Can you restate the records below word for word?

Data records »
----

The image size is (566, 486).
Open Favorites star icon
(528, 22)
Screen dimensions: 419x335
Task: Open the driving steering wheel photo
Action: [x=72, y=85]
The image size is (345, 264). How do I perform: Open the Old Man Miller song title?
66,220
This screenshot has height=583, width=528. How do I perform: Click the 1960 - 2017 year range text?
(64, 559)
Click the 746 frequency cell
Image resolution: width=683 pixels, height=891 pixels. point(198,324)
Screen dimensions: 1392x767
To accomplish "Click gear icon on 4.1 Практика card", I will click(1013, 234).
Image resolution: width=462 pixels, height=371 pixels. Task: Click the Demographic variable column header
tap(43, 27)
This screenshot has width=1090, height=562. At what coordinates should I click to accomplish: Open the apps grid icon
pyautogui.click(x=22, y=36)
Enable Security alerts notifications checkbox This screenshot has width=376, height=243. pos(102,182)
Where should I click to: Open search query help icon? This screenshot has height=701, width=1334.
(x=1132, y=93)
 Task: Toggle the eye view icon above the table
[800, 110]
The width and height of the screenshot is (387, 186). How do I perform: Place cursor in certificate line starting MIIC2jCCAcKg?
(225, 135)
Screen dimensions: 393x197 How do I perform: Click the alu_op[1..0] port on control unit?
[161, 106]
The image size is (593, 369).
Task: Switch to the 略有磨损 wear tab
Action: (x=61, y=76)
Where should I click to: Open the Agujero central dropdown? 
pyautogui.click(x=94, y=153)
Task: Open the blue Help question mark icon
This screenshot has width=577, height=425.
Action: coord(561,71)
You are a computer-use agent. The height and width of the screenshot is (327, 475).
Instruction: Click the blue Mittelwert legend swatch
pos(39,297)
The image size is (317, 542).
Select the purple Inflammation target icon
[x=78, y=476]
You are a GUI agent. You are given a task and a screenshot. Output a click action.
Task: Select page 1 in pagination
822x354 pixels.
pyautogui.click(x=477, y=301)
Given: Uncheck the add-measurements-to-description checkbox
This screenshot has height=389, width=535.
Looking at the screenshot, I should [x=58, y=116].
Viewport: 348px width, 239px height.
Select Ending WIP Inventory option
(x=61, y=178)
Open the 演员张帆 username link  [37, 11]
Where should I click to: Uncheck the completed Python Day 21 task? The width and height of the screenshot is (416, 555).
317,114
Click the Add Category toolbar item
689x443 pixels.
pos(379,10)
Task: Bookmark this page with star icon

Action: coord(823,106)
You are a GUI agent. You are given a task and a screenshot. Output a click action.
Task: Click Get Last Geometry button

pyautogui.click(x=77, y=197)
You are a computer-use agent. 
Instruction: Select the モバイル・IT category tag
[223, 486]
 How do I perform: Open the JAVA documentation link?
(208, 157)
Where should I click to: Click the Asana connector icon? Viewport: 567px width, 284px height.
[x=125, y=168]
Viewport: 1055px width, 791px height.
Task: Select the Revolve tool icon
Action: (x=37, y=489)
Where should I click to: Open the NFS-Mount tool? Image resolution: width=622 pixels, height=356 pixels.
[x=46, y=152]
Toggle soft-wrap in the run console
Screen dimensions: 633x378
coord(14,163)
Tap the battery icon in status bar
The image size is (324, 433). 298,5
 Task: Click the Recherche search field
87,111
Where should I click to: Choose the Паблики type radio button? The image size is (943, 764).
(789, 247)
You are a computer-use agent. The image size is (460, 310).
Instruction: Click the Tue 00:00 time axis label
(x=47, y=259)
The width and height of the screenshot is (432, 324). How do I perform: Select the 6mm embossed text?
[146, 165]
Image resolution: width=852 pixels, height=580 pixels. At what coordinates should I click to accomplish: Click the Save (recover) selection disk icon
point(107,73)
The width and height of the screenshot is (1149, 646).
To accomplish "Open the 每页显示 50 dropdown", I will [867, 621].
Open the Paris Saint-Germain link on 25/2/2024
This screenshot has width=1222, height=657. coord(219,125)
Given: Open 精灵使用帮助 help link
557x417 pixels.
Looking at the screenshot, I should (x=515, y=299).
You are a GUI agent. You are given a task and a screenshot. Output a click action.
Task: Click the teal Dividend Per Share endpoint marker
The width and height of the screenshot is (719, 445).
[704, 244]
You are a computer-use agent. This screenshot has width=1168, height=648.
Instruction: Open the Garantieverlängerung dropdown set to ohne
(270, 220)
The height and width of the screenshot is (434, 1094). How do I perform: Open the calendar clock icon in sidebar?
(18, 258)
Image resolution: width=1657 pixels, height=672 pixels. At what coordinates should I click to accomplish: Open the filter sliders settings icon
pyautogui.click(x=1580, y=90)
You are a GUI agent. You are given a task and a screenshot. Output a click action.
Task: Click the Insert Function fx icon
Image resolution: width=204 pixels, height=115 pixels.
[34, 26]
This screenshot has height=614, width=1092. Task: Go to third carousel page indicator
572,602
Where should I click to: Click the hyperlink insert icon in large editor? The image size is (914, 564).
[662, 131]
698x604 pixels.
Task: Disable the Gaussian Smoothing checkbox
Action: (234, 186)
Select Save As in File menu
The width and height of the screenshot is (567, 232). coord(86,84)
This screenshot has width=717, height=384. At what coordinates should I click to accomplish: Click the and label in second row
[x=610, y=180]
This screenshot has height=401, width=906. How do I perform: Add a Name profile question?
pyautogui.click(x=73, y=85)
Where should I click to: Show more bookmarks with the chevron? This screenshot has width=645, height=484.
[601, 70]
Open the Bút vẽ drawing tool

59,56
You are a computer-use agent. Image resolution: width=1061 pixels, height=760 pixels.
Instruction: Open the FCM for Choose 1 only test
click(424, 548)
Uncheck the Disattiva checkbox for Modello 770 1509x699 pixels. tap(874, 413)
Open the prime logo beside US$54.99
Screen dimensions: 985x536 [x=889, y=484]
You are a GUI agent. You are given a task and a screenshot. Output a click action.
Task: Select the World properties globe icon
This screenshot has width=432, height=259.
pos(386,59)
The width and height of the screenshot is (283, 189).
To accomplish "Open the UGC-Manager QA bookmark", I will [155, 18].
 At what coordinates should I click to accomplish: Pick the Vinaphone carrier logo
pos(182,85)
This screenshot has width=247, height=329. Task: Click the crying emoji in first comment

----

Solution »
The image size is (566, 486).
Open Favorites star icon
(528, 22)
Screen dimensions: 419x335
Task: Open the driving steering wheel photo
Action: [x=72, y=85]
The image size is (345, 264). How do I perform: Open the Old Man Miller song title?
66,220
This screenshot has height=583, width=528. How do I perform: Click the 1960 - 2017 year range text?
(64, 559)
Click the 746 frequency cell
Image resolution: width=683 pixels, height=891 pixels. point(198,324)
Screen dimensions: 1392x767
To accomplish "Click gear icon on 4.1 Практика card", I will click(1013, 234).
Image resolution: width=462 pixels, height=371 pixels. Task: Click the Demographic variable column header
tap(43, 27)
This screenshot has width=1090, height=562. At what coordinates should I click to accomplish: Open the apps grid icon
pyautogui.click(x=22, y=36)
Enable Security alerts notifications checkbox This screenshot has width=376, height=243. pos(102,182)
Where should I click to: Open search query help icon? This screenshot has height=701, width=1334.
(x=1132, y=93)
 Task: Toggle the eye view icon above the table
[800, 110]
The width and height of the screenshot is (387, 186). How do I perform: Place cursor in certificate line starting MIIC2jCCAcKg?
(225, 135)
Screen dimensions: 393x197 How do I perform: Click the alu_op[1..0] port on control unit?
[161, 106]
The image size is (593, 369).
Task: Switch to the 略有磨损 wear tab
Action: (x=61, y=76)
Where should I click to: Open the Agujero central dropdown? 
pyautogui.click(x=94, y=153)
Task: Open the blue Help question mark icon
This screenshot has width=577, height=425.
Action: coord(561,71)
You are a computer-use agent. The height and width of the screenshot is (327, 475).
Instruction: Click the blue Mittelwert legend swatch
pos(39,297)
The image size is (317, 542).
Select the purple Inflammation target icon
[x=78, y=476]
You are a GUI agent. You are given a task and a screenshot. Output a click action.
Task: Select page 1 in pagination
822x354 pixels.
pyautogui.click(x=477, y=301)
Given: Uncheck the add-measurements-to-description checkbox
This screenshot has height=389, width=535.
Looking at the screenshot, I should [x=58, y=116].
Viewport: 348px width, 239px height.
Select Ending WIP Inventory option
(x=61, y=178)
Open the 演员张帆 username link  [37, 11]
Where should I click to: Uncheck the completed Python Day 21 task? The width and height of the screenshot is (416, 555).
317,114
Click the Add Category toolbar item
689x443 pixels.
pos(379,10)
Task: Bookmark this page with star icon

Action: coord(823,106)
You are a GUI agent. You are given a task and a screenshot. Output a click action.
Task: Click Get Last Geometry button

pyautogui.click(x=77, y=197)
You are a computer-use agent. 
Instruction: Select the モバイル・IT category tag
[223, 486]
 How do I perform: Open the JAVA documentation link?
(208, 157)
Where should I click to: Click the Asana connector icon? Viewport: 567px width, 284px height.
[x=125, y=168]
Viewport: 1055px width, 791px height.
Task: Select the Revolve tool icon
Action: (x=37, y=489)
Where should I click to: Open the NFS-Mount tool? Image resolution: width=622 pixels, height=356 pixels.
[x=46, y=152]
Toggle soft-wrap in the run console
Screen dimensions: 633x378
coord(14,163)
Tap the battery icon in status bar
The image size is (324, 433). 298,5
 Task: Click the Recherche search field
87,111
Where should I click to: Choose the Паблики type radio button? The image size is (943, 764).
(789, 247)
You are a computer-use agent. The image size is (460, 310).
Instruction: Click the Tue 00:00 time axis label
(x=47, y=259)
The width and height of the screenshot is (432, 324). How do I perform: Select the 6mm embossed text?
[146, 165]
Image resolution: width=852 pixels, height=580 pixels. At what coordinates should I click to accomplish: Click the Save (recover) selection disk icon
point(107,73)
The width and height of the screenshot is (1149, 646).
To accomplish "Open the 每页显示 50 dropdown", I will [867, 621].
Open the Paris Saint-Germain link on 25/2/2024
This screenshot has width=1222, height=657. coord(219,125)
Given: Open 精灵使用帮助 help link
557x417 pixels.
Looking at the screenshot, I should (x=515, y=299).
You are a GUI agent. You are given a task and a screenshot. Output a click action.
Task: Click the teal Dividend Per Share endpoint marker
The width and height of the screenshot is (719, 445).
[704, 244]
You are a computer-use agent. This screenshot has width=1168, height=648.
Instruction: Open the Garantieverlängerung dropdown set to ohne
(270, 220)
The height and width of the screenshot is (434, 1094). How do I perform: Open the calendar clock icon in sidebar?
(18, 258)
Image resolution: width=1657 pixels, height=672 pixels. At what coordinates should I click to accomplish: Open the filter sliders settings icon
pyautogui.click(x=1580, y=90)
You are a GUI agent. You are given a task and a screenshot. Output a click action.
Task: Click the Insert Function fx icon
Image resolution: width=204 pixels, height=115 pixels.
[34, 26]
This screenshot has height=614, width=1092. Task: Go to third carousel page indicator
572,602
Where should I click to: Click the hyperlink insert icon in large editor? The image size is (914, 564).
[662, 131]
698x604 pixels.
Task: Disable the Gaussian Smoothing checkbox
Action: (234, 186)
Select Save As in File menu
The width and height of the screenshot is (567, 232). coord(86,84)
This screenshot has width=717, height=384. At what coordinates should I click to accomplish: Click the and label in second row
[x=610, y=180]
This screenshot has height=401, width=906. How do I perform: Add a Name profile question?
pyautogui.click(x=73, y=85)
Where should I click to: Show more bookmarks with the chevron? This screenshot has width=645, height=484.
[601, 70]
Open the Bút vẽ drawing tool

59,56
You are a computer-use agent. Image resolution: width=1061 pixels, height=760 pixels.
Instruction: Open the FCM for Choose 1 only test
click(424, 548)
Uncheck the Disattiva checkbox for Modello 770 1509x699 pixels. tap(874, 413)
Open the prime logo beside US$54.99
Screen dimensions: 985x536 [x=889, y=484]
You are a GUI agent. You are given a task and a screenshot. Output a click action.
Task: Select the World properties globe icon
This screenshot has width=432, height=259.
pos(386,59)
The width and height of the screenshot is (283, 189).
To accomplish "Open the UGC-Manager QA bookmark", I will [155, 18].
 At what coordinates should I click to accomplish: Pick the Vinaphone carrier logo
pos(182,85)
This screenshot has width=247, height=329. Task: Click the crying emoji in first comment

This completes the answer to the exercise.